■ **TEXT PASSAGE**:
++++++++++
THOMAS: The days after the assassination were surreal. Jackie hadn’t yet moved out of the White House and LBJ hadn’t yet moved in, so every day we were going to LBJ’s home and talking to him in the motorcade. It’s funny thinking about it now. Today Biden rides by like a monarch with all sirens blaring. He has eight outriders, two scout cars and I don’t know how many police trailing in the back. LBJ demanded total silence for his motorcade around town and into the White House.

PLAYBOY: What does that say about Joe Biden?

THOMAS: It was Cheney who started it, I think. That was his MO. Now, there was a vice president. [laughs] The idea that he could have been president. I think Cheney is diabolical. How much money has he made from Halliburton? Now they’re all in hiding, he and his men. They’ve all slipped away into corporate life, universities or think tanks. But getting back to LBJ, he used to do these moving press conferences, which was especially hard since I was in heels and would be falling this way and that trying to keep up with him. He had this habit of whispering, so we had to stay close. On walks around the South Lawn he would let his hair down. We were privileged because we were getting what was really on his mind. Then he’d say, “You know, this is all off the record.” Well, none of us thought it was off the record. We knew, whatever he was trying to tell us, that he wanted the story out but not attributed to him. We’d have to go and find the information on our own. It was quite a study in press relations. You had to work hard not to be manipulated.
++++++++++
■ **GIVEN INSTRUCTION A**: Translate this sentence from the interview excerpt into Spanish: "It was quite a study in press relations."
++++++++++
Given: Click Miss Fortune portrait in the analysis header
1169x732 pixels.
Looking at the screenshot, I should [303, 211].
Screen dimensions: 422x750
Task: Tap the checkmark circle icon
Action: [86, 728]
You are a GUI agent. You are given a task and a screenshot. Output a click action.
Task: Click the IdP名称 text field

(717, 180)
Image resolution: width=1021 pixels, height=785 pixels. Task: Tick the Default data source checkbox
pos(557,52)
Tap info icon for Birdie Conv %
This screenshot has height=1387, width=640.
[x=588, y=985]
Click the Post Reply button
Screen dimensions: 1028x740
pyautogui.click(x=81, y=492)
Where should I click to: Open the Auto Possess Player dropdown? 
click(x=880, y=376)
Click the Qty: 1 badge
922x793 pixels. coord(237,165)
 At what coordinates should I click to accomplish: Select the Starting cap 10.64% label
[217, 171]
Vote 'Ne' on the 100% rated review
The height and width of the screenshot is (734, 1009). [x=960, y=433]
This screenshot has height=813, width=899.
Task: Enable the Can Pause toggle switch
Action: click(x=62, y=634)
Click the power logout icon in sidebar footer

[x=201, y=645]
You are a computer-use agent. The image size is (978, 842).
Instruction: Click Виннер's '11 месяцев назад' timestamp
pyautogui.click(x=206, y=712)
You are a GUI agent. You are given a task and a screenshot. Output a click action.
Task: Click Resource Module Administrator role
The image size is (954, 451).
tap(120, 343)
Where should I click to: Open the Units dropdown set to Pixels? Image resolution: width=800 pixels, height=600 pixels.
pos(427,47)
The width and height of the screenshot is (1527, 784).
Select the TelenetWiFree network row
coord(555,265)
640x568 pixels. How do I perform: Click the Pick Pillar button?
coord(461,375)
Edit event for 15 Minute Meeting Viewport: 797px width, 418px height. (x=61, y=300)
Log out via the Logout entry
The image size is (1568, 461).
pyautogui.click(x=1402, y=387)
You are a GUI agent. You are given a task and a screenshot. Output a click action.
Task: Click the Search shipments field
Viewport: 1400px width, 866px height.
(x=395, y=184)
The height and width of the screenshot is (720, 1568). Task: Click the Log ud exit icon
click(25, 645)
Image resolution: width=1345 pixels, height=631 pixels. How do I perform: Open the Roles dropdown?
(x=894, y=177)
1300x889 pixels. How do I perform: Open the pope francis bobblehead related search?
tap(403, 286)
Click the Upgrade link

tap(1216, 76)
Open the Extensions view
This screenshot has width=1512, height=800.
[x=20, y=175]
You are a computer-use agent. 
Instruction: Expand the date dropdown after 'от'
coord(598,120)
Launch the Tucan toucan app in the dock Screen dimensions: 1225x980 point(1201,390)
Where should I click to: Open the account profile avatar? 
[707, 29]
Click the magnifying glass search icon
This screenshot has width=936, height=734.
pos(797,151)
++++++++++
■ **GIVEN INSTRUCTION B**: In the listing, echo back every line verbatim, starting with the line that contains "Click the magnifying glass search icon" and going on through the last line of the listing.

■ **WORKED SOLUTION A**: Fue todo un estudio sobre las relaciones con la prensa.

■ **WORKED SOLUTION B**:
Click the magnifying glass search icon
This screenshot has width=936, height=734.
pos(797,151)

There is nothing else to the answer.